Elephants cant be domesticated?
then whats up with all those war elephants I've been hearing in classical history?

THIS!Maybe if you just read what you quoted you won't be asking that question.
Too much Diamondism here on the domestication issue. It certainly looks like any species can be domesticated if someone takes the trouble. In recent times we've seen the domestication of all sorts of things: penicillin mold, salmon, ostriches, and truffles to name just a few. The silver fox went from savage little beast to biddable pet in only a dozen years. The elephant is thus far on the same trajectory as the North American bison. From proud symbol of the wild, to endangered species living in managed herds on preserves, to unremarkable farm animal.
Ostriches, emus and fish are not domesticated. They are pastoral animals, kept on ranches and reserves - or whatever they call a fish-farm thingy - like the semi-wild cattle in West Africa. Trust me, I have an uncle who owns a tonne of farmland, including emus. Penicillin and other bacteria aren't domesticated, they're cultured. Though some of them are certainly on the way to domestication, as plants like wheat were initially merely cultured - the origin of the word 'agriculture.'
Genetic engineering and selective breeding has certainly enabled a far greater variety of domestication and taming than previously. Bear in mind that those foxes were kept in rather harsh captivity, and we don't know how well the domestication has taken yet. Things could still go wrong.Genetic suitability is irrelevant - domestication is the process of changing that state.

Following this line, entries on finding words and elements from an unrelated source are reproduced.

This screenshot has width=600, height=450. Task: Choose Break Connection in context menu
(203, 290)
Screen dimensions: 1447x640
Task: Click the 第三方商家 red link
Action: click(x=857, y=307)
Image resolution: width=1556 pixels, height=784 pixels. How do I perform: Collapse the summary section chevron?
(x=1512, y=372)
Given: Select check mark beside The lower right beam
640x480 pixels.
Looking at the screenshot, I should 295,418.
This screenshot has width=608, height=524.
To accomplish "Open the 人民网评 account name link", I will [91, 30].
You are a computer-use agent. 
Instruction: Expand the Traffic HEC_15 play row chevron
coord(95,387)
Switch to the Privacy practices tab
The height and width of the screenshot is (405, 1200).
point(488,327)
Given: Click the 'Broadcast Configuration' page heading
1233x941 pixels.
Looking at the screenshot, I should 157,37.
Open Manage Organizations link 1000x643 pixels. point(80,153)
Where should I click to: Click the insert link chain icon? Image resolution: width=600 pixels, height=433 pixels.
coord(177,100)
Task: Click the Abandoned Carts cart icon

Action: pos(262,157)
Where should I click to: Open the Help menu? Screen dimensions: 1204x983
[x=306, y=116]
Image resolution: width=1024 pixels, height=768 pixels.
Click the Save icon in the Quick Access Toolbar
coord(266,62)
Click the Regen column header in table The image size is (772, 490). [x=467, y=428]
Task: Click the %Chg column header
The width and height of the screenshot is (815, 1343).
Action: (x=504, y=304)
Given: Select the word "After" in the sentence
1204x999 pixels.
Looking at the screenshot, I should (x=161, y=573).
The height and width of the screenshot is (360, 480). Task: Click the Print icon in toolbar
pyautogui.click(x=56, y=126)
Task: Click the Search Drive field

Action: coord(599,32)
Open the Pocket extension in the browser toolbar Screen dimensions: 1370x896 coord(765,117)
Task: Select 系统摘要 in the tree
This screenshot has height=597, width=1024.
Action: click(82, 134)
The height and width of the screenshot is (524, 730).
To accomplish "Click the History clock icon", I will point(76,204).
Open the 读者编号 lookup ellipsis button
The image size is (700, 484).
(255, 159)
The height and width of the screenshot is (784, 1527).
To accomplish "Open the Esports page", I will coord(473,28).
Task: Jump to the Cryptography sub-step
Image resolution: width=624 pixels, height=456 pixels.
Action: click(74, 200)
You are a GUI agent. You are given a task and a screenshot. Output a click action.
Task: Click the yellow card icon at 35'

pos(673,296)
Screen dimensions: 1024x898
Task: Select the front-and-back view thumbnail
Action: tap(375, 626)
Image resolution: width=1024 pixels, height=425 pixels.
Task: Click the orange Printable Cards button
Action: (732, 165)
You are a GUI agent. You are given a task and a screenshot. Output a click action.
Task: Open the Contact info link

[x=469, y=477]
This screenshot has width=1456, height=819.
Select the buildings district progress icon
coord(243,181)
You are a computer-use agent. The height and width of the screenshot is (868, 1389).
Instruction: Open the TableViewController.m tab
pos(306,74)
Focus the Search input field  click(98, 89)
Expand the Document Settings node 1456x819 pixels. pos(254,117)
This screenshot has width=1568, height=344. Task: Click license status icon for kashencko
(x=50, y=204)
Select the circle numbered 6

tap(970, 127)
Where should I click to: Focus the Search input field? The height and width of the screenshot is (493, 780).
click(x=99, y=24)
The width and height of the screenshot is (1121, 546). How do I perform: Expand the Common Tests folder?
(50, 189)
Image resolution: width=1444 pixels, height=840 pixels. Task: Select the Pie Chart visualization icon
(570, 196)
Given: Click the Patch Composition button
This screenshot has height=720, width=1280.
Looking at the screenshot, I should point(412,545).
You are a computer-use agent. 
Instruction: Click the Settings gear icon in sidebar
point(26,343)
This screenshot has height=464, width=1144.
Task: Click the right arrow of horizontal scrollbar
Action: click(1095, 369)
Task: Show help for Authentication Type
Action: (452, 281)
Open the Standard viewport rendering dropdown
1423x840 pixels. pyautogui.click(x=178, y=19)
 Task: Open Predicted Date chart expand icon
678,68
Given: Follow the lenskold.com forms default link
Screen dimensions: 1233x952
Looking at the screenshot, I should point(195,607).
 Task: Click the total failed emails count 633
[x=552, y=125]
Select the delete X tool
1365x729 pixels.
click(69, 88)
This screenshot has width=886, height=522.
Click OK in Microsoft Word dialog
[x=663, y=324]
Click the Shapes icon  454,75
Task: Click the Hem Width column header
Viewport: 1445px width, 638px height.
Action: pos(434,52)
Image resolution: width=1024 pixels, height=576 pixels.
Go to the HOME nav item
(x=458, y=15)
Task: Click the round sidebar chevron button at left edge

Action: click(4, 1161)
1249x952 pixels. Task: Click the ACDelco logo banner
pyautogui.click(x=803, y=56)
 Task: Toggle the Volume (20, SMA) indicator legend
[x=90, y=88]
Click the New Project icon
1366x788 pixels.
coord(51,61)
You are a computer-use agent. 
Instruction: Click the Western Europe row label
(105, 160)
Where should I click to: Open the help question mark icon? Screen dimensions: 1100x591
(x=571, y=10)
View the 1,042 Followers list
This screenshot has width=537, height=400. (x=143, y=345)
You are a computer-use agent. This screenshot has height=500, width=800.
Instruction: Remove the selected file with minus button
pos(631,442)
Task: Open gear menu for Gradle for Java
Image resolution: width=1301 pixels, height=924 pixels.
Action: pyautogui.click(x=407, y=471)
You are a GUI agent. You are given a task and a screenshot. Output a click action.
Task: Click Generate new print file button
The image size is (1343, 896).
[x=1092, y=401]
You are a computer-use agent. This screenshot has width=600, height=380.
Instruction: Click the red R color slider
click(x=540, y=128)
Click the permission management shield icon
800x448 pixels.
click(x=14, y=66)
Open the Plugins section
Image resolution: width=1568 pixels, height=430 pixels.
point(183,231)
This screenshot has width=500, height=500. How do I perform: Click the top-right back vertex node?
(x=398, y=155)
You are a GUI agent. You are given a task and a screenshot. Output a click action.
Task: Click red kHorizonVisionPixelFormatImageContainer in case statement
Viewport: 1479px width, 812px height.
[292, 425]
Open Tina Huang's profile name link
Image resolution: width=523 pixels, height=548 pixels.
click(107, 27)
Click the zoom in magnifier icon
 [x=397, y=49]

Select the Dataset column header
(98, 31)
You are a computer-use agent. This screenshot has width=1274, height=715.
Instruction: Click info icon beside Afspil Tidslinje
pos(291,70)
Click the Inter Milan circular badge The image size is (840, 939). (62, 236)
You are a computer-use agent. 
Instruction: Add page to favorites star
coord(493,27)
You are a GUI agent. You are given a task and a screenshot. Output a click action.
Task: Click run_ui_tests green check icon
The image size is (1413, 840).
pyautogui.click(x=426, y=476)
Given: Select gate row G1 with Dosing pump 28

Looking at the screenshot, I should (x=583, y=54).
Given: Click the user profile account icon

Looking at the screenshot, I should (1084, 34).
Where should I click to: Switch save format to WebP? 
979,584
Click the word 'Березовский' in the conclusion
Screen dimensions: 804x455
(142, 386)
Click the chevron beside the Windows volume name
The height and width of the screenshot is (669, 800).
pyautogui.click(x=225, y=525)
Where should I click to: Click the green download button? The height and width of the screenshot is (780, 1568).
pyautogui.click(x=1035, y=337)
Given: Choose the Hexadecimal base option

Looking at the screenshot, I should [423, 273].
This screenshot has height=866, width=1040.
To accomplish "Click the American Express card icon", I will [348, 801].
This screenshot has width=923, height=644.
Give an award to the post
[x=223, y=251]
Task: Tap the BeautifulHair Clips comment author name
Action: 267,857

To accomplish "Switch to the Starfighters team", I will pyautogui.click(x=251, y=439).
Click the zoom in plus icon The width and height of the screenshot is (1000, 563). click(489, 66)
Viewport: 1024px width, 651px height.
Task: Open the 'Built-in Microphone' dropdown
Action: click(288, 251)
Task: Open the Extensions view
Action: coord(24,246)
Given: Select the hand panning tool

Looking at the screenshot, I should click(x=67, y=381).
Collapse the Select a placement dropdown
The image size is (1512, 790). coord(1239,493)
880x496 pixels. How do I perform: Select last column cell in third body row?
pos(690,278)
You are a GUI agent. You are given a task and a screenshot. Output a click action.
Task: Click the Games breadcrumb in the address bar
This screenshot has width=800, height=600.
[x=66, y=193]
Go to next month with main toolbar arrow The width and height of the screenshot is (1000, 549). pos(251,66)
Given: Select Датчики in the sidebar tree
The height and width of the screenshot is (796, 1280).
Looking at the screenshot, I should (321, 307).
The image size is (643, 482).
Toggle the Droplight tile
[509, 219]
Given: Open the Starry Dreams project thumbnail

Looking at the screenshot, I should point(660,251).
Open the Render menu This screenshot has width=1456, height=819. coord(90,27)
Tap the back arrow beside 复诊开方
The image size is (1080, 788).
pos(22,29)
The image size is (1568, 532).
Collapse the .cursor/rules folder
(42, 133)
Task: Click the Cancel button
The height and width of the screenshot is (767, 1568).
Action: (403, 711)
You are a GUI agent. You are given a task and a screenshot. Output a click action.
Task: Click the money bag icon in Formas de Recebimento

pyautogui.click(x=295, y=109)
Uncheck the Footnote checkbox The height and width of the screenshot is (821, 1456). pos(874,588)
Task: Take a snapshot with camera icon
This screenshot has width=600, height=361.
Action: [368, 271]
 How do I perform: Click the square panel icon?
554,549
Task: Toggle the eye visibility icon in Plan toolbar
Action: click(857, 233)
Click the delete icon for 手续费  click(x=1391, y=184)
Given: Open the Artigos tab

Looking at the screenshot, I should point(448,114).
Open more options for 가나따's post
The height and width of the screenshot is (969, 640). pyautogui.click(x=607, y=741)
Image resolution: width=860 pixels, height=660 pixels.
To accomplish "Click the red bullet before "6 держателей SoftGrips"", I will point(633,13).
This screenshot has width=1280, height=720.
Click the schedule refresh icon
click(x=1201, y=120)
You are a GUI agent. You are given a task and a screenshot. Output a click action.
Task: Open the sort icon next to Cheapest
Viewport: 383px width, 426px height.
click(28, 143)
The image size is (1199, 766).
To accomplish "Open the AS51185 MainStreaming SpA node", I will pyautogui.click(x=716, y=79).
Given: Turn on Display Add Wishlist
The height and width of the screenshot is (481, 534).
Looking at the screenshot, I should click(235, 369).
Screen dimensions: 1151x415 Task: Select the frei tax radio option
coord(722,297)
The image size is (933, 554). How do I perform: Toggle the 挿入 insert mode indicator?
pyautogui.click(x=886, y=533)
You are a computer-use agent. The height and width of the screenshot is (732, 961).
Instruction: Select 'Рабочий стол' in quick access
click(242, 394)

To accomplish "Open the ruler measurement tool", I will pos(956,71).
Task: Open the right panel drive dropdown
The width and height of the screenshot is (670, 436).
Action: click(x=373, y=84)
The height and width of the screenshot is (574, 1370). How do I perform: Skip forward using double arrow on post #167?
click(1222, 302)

For all the years men have been breeding dogs, we still don't know the limits of their malleability.
They were the now-extinct North African elephant. The romans supposedly hunted them to extinction for use in gladiatorial games, but I suspect it was a long process, mainly based on the climate and poor food in the region above the Sahara they were trapped in by its rapid formation. Competition from humans for those food sources likely hastened the process.And btw, we can't say for certain that Hannibal's elephants were not domesticated. Nor even what species they were.
When you domesticate an animal you ahve to make it obey you, like a horse or a dog.
Tell that to my cat.

Actually, the measure of "domestication" is whether they're willing to do it in the presence of people.